Thoughts on technology and innovation
Ted Husted, Release Engineer
As part of the NimbleUser 1:1:1 program, I'd like to share my experience volunteering with the Apache Software Foundation.
One age-old tradition at the ASF is to have a "information desk" mailbox, where anyone can ask a general question about the ASF. We're not Zappos, and the box is hidden behind an autoresponder or two, but, every month, a few persistent souls make their way to human-response at apache.org. By any measure, the Apache Software Foundation (apache.org) is one of the most successful open source software organizations of all time. Founded in 1999, the foundation now has hundreds of members and thousands of committers working on over a hundred projects following the "Apache Way"n all on a volunteer basis. Of course, some folks work on ASF projects as part of their day job, but to the ASF, every coder is a volunteer.
I've been handling the human-response email since 2008. I had been an active ASF member from 2001 to 2008, working on the Apache Struts and Jakarta Commons projects, but then stepped back since my career had taken me in a different direction. In appreciation of the great work being done by the active members, I've stayed on as the voice of human response.
Most of the inquiries are on-the-nose questions about licensing. Not being a lawyer, I can't answer licensing questions, but I can refer folks to the legal list. Likewise, we have so many projects, that I can't possibly answer most of the technical questions, which get referred on to the user and development mailing list.

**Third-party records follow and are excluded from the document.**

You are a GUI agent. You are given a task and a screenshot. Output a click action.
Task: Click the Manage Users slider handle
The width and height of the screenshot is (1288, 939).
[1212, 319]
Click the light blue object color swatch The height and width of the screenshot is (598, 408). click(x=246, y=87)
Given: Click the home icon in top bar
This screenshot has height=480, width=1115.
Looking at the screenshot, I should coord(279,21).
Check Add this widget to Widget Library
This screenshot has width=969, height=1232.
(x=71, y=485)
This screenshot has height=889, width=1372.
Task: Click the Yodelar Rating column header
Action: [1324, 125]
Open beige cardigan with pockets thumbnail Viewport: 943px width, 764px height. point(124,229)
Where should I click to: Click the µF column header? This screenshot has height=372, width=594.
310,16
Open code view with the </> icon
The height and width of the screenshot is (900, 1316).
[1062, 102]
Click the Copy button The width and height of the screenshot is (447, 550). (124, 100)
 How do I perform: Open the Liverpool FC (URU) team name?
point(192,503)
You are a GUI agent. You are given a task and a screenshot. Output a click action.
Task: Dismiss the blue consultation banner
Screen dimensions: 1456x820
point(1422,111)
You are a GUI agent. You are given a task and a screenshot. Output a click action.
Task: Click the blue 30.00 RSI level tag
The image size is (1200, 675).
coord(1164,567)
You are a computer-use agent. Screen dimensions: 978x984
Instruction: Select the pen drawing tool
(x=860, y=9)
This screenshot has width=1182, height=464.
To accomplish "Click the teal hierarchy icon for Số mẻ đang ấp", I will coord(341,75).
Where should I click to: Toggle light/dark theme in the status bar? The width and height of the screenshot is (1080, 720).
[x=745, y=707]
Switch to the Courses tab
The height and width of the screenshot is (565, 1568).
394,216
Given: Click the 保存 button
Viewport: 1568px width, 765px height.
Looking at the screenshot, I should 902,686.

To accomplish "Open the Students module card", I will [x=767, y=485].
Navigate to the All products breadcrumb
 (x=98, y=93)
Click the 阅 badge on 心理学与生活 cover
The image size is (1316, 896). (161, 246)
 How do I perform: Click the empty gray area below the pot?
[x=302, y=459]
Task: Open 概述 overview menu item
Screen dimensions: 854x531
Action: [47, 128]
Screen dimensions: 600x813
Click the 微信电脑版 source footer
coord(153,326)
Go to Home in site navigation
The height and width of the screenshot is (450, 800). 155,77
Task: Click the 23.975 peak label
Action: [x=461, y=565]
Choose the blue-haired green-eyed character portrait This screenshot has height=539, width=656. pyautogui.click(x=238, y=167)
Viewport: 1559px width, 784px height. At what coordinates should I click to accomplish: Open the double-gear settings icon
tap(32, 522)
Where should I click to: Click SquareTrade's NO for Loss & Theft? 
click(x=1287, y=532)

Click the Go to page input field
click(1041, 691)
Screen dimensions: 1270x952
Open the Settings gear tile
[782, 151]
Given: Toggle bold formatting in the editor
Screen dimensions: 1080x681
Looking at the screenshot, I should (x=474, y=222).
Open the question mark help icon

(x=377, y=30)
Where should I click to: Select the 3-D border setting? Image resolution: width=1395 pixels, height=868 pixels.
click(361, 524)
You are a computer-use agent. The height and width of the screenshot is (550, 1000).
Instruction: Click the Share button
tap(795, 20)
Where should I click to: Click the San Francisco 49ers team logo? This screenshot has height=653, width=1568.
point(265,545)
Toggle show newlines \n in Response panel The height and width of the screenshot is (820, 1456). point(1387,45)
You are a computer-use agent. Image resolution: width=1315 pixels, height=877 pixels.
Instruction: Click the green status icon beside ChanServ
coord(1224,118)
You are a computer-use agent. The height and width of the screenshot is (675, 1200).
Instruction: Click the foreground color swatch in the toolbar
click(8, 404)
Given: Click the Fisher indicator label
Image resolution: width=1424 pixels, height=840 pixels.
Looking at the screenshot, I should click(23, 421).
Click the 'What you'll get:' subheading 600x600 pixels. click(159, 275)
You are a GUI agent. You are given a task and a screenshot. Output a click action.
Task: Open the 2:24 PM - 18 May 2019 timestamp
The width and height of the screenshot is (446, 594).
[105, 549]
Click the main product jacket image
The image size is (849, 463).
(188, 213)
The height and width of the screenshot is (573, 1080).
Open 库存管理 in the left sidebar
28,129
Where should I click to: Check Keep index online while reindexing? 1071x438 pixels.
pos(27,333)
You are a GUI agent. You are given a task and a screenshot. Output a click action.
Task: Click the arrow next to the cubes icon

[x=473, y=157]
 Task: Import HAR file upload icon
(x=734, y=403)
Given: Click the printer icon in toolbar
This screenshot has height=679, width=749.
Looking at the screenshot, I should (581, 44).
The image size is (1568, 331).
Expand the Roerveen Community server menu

Other typical inquiries are requests to remove a post from a mailing list, or to clarify an export classification. Often, folks will send us purchase orders for Apache products, and in response it's my pleasure to tell people: no worries, it's free!
Another, sadder, request is from someone with a server that disappeared, and reach out to us simply because it was running the Apache HTTP server software. While I can't help directly, I am able to give a lot of folks a nudge in the right direction by looking up the public InterNIC record and passing along the contact information. A surprising number of people have no idea who to call when a server is down.
Once in awhile, I get some very interesting questions about the "Apache Way", which has subtle traditions around the rules of engagement within a project. If you are interested in more about how the ASF works, check out Shane Curcuru's primer on the Apache Way.
I don't know if other large open source organizations have a human-response box, but I'm glad that the ASF still has a place where a confused visitor at wit's-end can still get a personalized response.